UndocuQueer Disidentifications: “Being undocumented and gay, just like death, means having to navigate between two worlds”
MetadataShow full item record
This thesis seeks to center undocumented queer migrant leaders’ use of care to reframe the state as heterogeneous and to conceptualize how this engagement with care creates worlds for these actors. Geographers have conducted research that examines sexuality and racialization; however, work explicitly examining UndocuQueers within the discipline remains nearly nonexistent. This article presents a study of how people have engaged in caring for themselves, others, and communities primarily in Seattle, highlighting interactions with, away from, and to the periphery of state processes and flows. UndocuQueers deploy care to navigate spatial configurations of geopolitical and cultural exclusion.

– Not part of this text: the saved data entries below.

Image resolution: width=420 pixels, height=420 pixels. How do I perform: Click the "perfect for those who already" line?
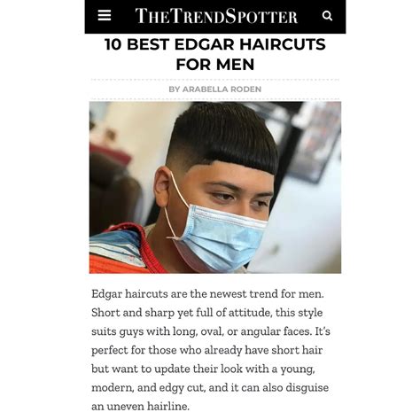coord(206,350)
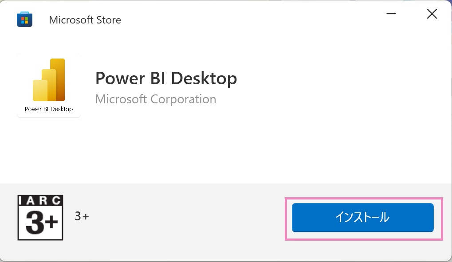
Task: Close the Microsoft Store install dialog
Action: click(432, 14)
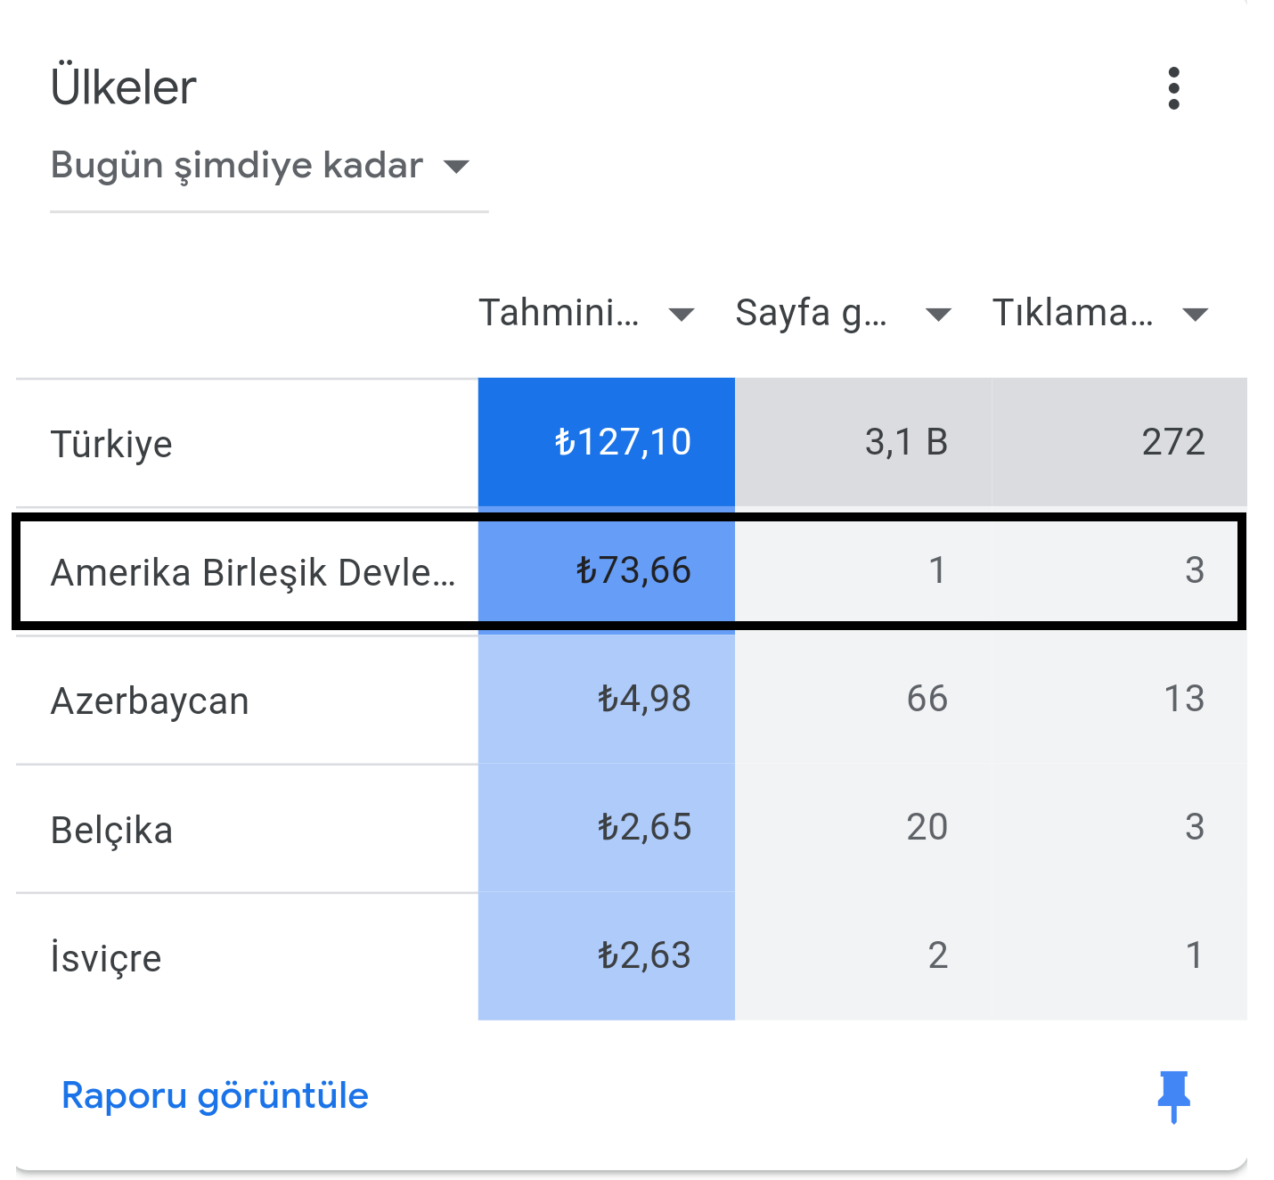The height and width of the screenshot is (1180, 1274).
Task: Click the ₺73,66 earnings cell
Action: [x=607, y=571]
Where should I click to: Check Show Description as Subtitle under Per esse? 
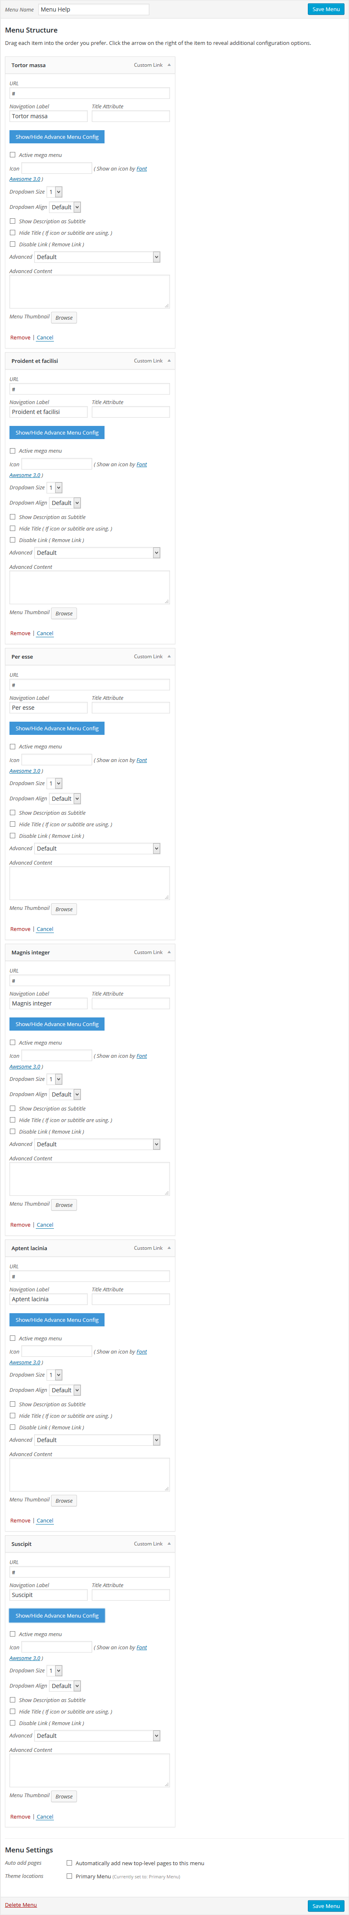click(x=13, y=813)
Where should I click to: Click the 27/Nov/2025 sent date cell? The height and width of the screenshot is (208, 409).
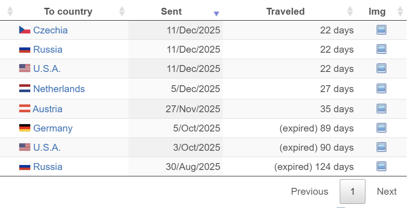coord(193,109)
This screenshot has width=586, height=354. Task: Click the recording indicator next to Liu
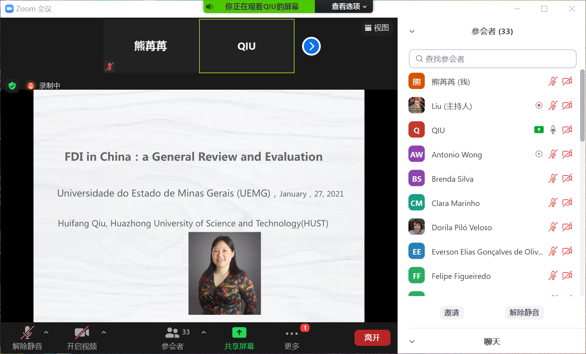pos(539,105)
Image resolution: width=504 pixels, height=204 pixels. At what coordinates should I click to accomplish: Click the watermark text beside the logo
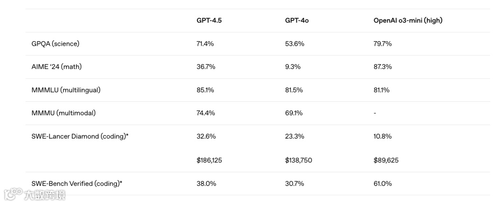[45, 195]
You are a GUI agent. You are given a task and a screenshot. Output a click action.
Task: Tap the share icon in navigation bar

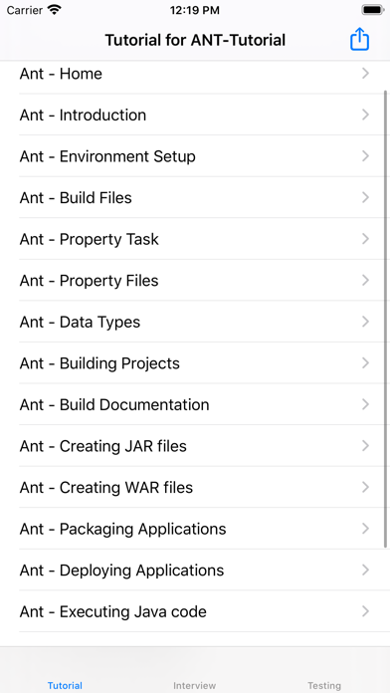[x=359, y=39]
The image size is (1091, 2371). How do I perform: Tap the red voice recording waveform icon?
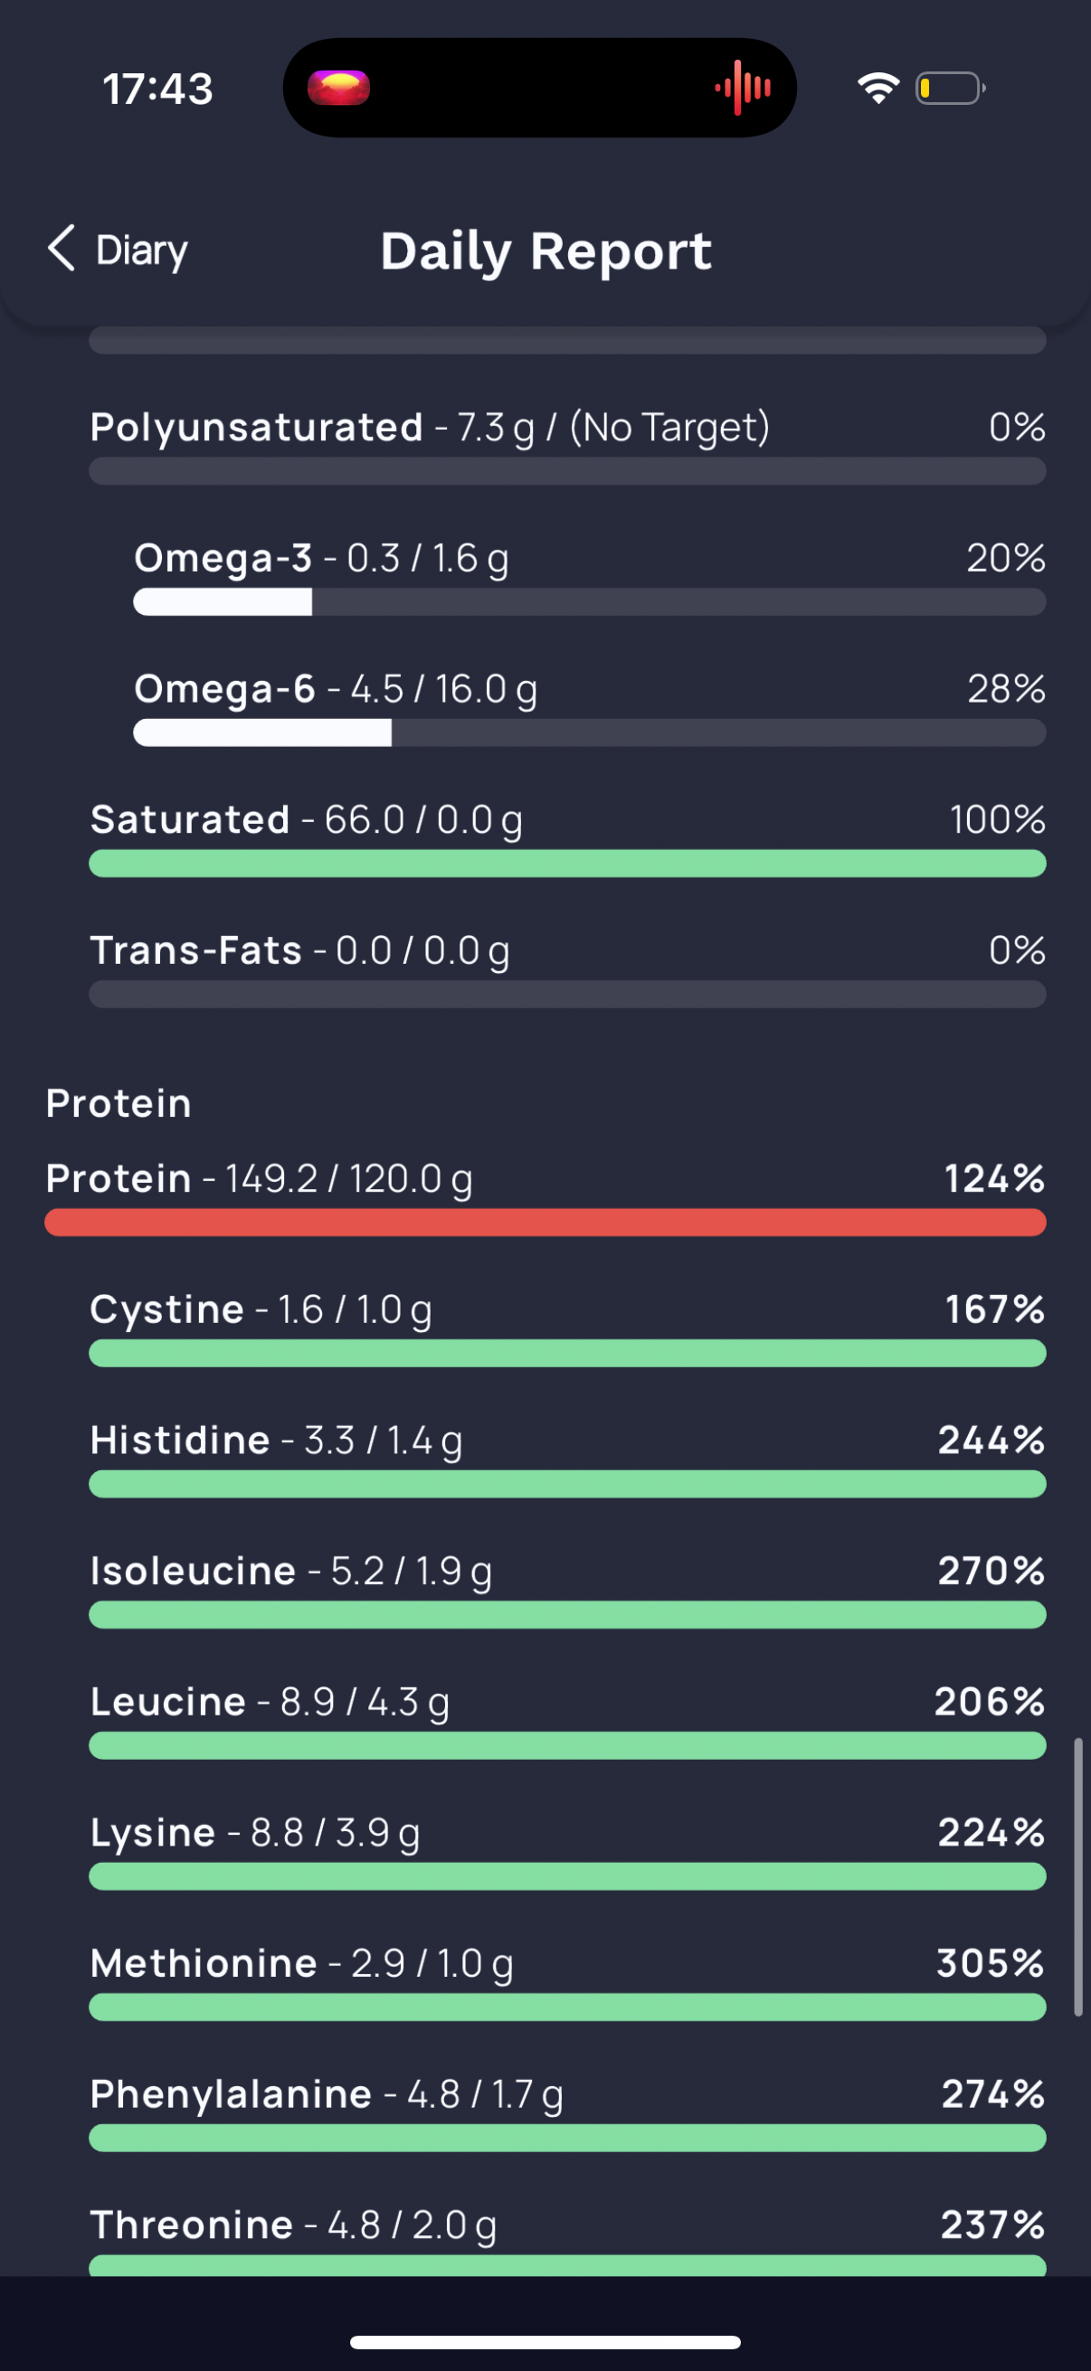tap(743, 87)
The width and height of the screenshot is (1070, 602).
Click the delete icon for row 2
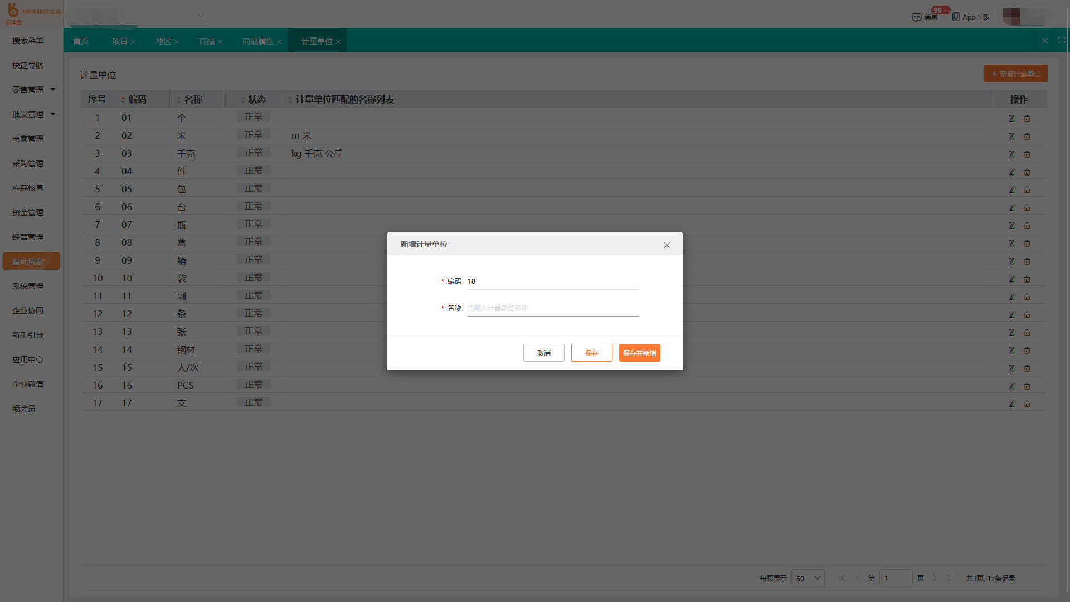click(x=1027, y=135)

This thesis grounds literature around queer people of color critique, black geographies, and feminist geopolitics to nuance how we think about identity, the state, and producing space. In the first section, I draw on UndocuQueers’ narratives of what identifying as UndocuQueer means to establish how they perceive their relation to the world around them. The following section proposes that a centering of UndocuQueer experiences allows a reframing of state apparatuses as heterogeneous, moving, and partial. I conclude that the vulnerability UndocuQueers experience does not preempt them from being agents in the production of social, political, and spatial practices; rather, they are constantly engaged in a process of world-making that is caring, expansive, and relational.